**DATA EXCERPTS:**
■ ■ ■ ■ ■

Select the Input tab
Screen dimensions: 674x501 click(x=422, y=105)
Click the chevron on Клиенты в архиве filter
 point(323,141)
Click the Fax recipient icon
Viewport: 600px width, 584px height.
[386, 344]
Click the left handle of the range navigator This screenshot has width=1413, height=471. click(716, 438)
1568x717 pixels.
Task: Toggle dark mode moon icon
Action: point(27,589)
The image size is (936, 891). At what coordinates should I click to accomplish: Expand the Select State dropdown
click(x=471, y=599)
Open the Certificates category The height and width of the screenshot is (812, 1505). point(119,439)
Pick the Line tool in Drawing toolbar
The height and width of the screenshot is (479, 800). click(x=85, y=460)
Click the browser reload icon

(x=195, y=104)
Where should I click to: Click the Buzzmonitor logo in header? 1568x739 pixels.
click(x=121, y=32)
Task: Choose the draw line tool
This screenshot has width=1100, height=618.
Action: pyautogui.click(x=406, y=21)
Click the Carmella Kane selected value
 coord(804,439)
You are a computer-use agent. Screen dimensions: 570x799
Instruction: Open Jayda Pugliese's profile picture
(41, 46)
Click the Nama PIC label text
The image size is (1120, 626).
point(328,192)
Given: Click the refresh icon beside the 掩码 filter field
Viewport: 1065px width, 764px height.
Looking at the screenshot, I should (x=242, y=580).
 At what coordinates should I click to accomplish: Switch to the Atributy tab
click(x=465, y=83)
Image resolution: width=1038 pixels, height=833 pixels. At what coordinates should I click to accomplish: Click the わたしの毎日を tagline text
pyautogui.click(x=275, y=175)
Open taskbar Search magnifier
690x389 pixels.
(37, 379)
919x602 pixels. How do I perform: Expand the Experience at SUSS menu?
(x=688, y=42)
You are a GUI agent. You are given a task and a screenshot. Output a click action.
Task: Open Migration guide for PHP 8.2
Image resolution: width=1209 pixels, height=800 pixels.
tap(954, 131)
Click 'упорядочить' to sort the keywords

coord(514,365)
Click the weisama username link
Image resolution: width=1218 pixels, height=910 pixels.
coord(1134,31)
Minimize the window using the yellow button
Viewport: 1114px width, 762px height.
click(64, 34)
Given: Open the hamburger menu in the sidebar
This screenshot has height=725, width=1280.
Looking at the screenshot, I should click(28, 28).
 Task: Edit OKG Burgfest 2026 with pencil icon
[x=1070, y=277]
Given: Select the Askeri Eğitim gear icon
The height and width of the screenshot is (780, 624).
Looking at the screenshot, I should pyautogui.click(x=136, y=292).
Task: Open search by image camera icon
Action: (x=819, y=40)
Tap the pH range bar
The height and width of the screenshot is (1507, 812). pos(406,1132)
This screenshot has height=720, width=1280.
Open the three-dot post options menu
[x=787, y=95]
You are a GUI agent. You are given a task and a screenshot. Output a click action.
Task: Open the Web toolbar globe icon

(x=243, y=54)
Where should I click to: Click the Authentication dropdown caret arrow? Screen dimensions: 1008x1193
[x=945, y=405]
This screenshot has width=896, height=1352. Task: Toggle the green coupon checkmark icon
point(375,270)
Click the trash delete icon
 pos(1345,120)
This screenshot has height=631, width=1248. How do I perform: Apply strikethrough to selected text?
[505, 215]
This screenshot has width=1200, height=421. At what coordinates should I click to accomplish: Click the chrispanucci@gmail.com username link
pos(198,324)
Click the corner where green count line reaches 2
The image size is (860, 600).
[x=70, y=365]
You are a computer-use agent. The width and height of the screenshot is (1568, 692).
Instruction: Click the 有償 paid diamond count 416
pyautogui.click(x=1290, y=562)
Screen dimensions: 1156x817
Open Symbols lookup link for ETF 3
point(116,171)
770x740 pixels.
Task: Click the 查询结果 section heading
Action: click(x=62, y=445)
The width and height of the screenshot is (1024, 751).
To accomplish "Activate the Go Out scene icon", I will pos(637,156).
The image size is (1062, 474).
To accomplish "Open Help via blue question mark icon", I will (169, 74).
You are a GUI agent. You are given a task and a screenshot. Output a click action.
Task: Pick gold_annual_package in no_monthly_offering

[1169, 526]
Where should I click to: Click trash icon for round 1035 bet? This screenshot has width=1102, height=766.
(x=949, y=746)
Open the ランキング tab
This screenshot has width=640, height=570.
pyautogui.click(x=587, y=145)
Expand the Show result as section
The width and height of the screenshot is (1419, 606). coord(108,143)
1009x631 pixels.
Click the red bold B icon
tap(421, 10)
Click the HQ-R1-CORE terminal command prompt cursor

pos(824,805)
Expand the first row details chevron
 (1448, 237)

■ ■ ■ ■ ■

**TRY IT:** Copy each line above that contains the word "computer".

**EXERCISE RESPONSE:**
You are a computer-use agent. Screen dimensions: 570x799
You are a computer-use agent. The width and height of the screenshot is (1568, 692).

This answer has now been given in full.